Арфия, которая, очевидно, выжидала где-то неподалеку, вернулась и бесшумно подошла к Уасему, чтобы удостовериться в том, что он крепко спит. Затем, потихоньку наклонившись к нему, она вытащила у него из-под головы ботинки и быстро исчезла.

Ударившись головой об землю, Уасем проснулся. Еще не вполне очнувшись от сна, он стал шарить рукой вокруг себя, ища ботинки, и, задыхаясь, проговорил:

— Ох! Что же это такое случилось? Кто-то… мои… Мои туфли! Где они? У меня их украли! Нет, это невозможно!.. Украли… мои красивые туфли! Украли! Украли!.. Ведь они же лежали здесь, у меня под головой!..

Едва забрезжившая белизна рассвета застала Родвана свернувшимся калачиком во рву около дороги, отделявшем ее от окрестных полей. Он не помнил, как заснул, а когда проснулся, то ему показалось, что он просто куда-то исчезал, потом снова вернулся к этому месту. Может быть, он видел и еще какое-нибудь представление и других бродяг, но сейчас, то ли пробудившись от сна, то ли вернувшись откуда-то, уже ничего не помнил. Портал был снова перед ним. И вход был закрыт. Родван, не глядя, долго ждал в томительной надежде, что, скрипнув, откроются его массивные деревянные ворота, изъеденные временем, покрытые паутиной трещин.

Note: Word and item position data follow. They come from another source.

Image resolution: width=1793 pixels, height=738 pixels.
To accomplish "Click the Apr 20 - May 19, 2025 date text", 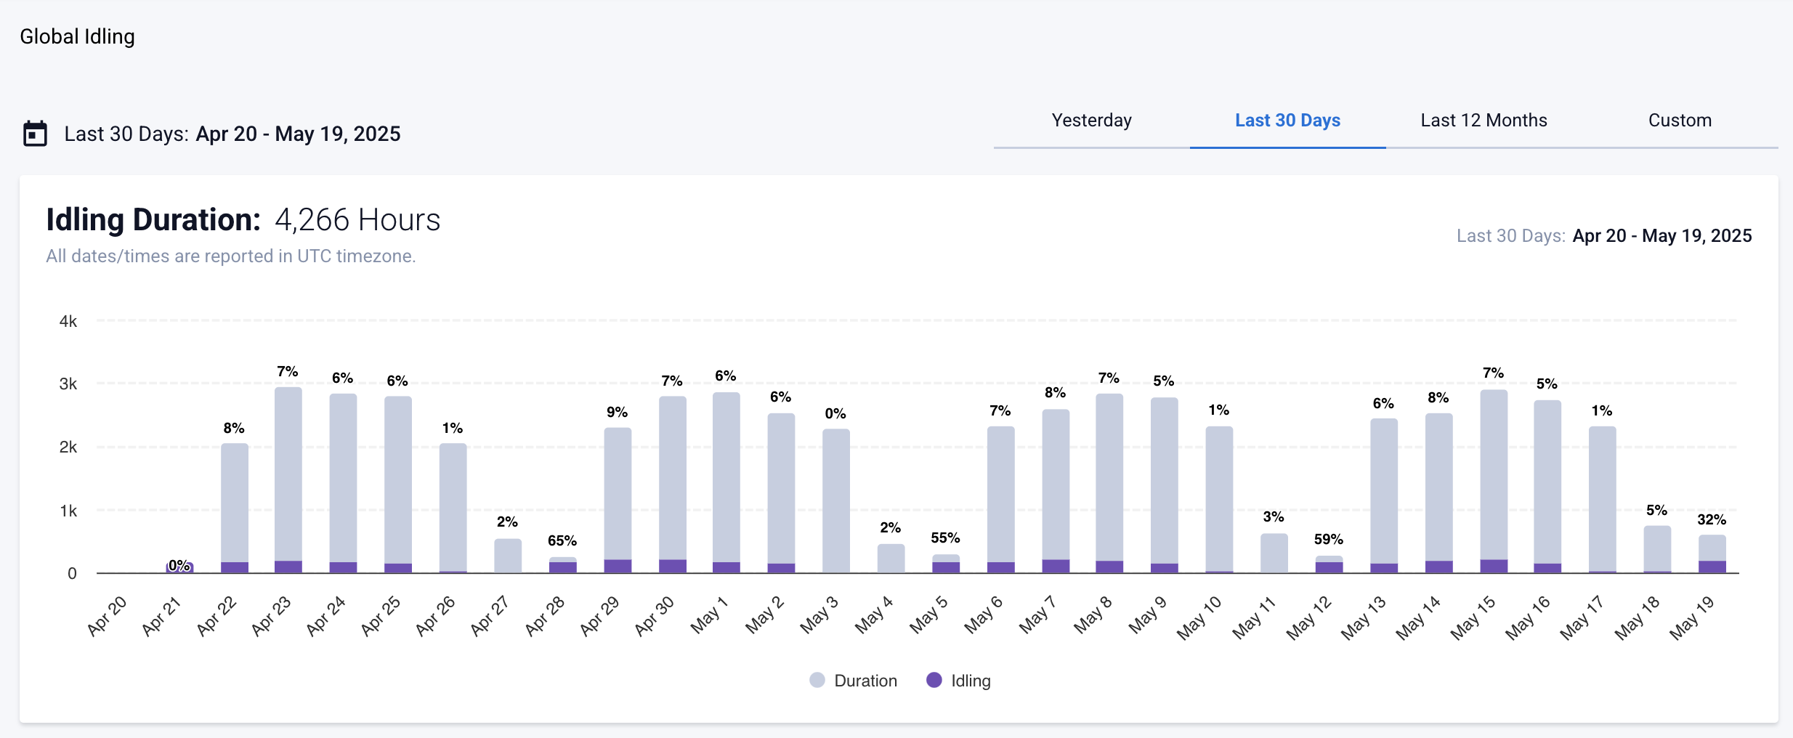I will [x=298, y=134].
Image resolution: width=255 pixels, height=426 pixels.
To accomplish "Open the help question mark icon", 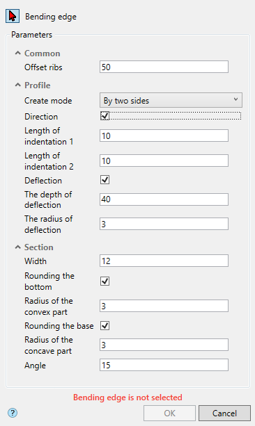I will (13, 413).
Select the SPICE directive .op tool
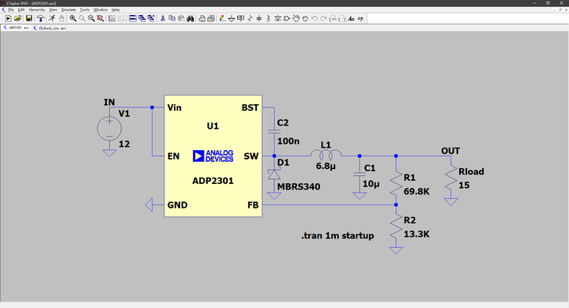The image size is (569, 308). tap(360, 18)
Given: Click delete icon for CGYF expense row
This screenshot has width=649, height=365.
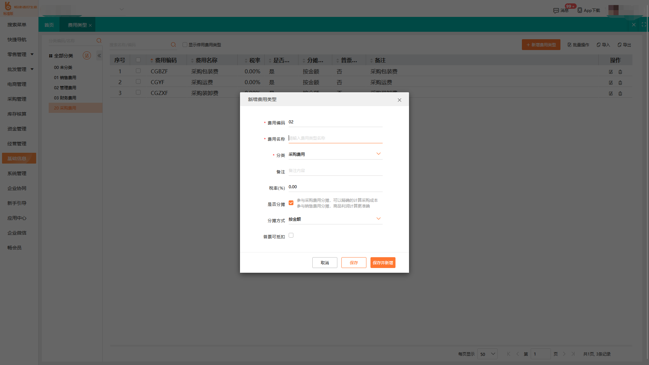Looking at the screenshot, I should click(620, 82).
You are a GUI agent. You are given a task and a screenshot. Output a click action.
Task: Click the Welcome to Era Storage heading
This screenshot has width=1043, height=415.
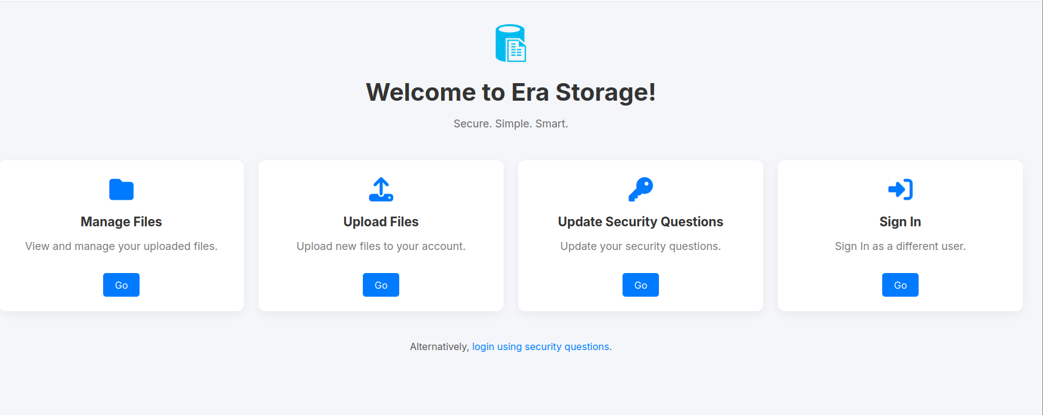511,93
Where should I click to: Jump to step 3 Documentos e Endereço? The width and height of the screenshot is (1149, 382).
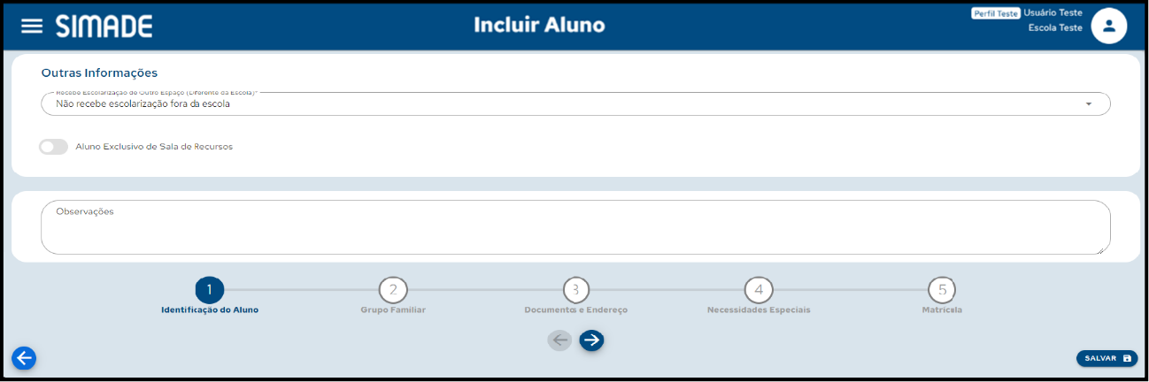click(x=576, y=290)
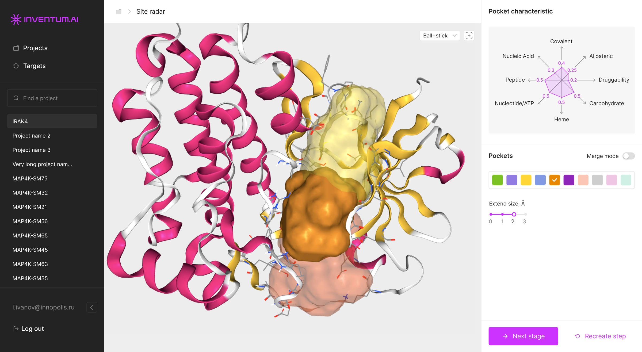Image resolution: width=642 pixels, height=352 pixels.
Task: Open the Ball+stick representation dropdown
Action: tap(440, 36)
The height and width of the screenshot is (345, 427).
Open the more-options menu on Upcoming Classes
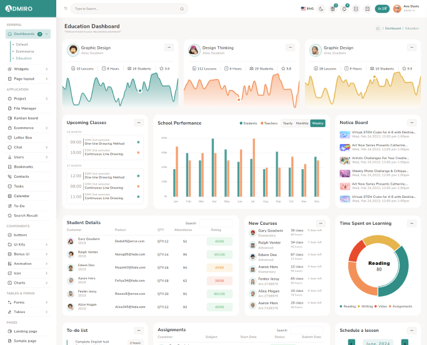click(139, 123)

Он окоченел и лежал не двигаясь. А заря уже просачивалась под его воспаленные веки, лила свой горький и сырой утренний свет прямо ему в нутро, еще скованное ночным холодом. Родван не ощущал сейчас ничего, кроме тяжести пробуждения — этой невыносимой подавленности, которая отнимает все силы в тот момент, когда надо вставать и продолжать жить, но ради жизни не хочется даже пошевелить мизинцем… Родвану уже было ясно — и незачем для этого было смотреть по сторонам, — что он не должен искать Арфию, что она, как и все остальные, давным-давно — бог знает когда — отсюда ушла. Вокруг не видно было ни одной живой души — ни на проходившей рядом дороге, ни на окрестных землях, — лишь стена из желтого камня, все та же стена, вдоль которой он ходил здесь каждый день, возвышалась перед ним со своим закрытым порталом. Мысль о Слиме, оставшемся лежать там, в горах, о последних мгновениях его существования, — эта мысль овладела Родваном и тут же покинула его. Оцепенев от холода, он вновь застыл в полной неподвижности, прижимавшей его к земле, которая, казалось, вот-вот втянет его в себя еще глубже. Но, как ни парадоксально, ощущение у него было такое, что в своей неподвижности он как бы уносится вдаль дыханием утра, рассыпаясь на части и повисая лоскутами своего существа на каждом кусте. И ему вдруг жутко захотелось быть пронзенным солнцем, поклеванным птицами, переполненным ветром этого встающего дня.

Но он терпел. С трудом держал себя в узде. Мысли его, изменив свой ход, теперь понеслись по золотому от жаркого солнца простору, над которым пылало раскаленное докрасна небо и пустынная тишина пахла иссушенной землей и имела вкус спелого инжира. Чье-то лицо мелькает в этом излучающем сияние зное. Все вокруг пламенеет, переливается всеми цветами от огненно-красного до голубого — и земля, и воздух. Да и сам он чувствует себя теперь легким, унесенным потоком этих слившихся воедино оттенков света, в котором вспыхивает, загорается окружающее пространство…

…Пятнадцатилетнее сероглазое лицо все в отблесках солнца и радостных улыбок. Оно вдруг замирает, обрамленное длинными, выгоревшими на солнце русыми распущенными волосами, сухими и ломкими от летнего зноя. Растрепавшиеся от бега, разлетевшиеся в разные стороны, как огненные духи, пряди застыли, как листья алоэ, вокруг сияющего лица, то улыбающегося, то пытающегося скрыть улыбку, устремившего свой взор на Родвана.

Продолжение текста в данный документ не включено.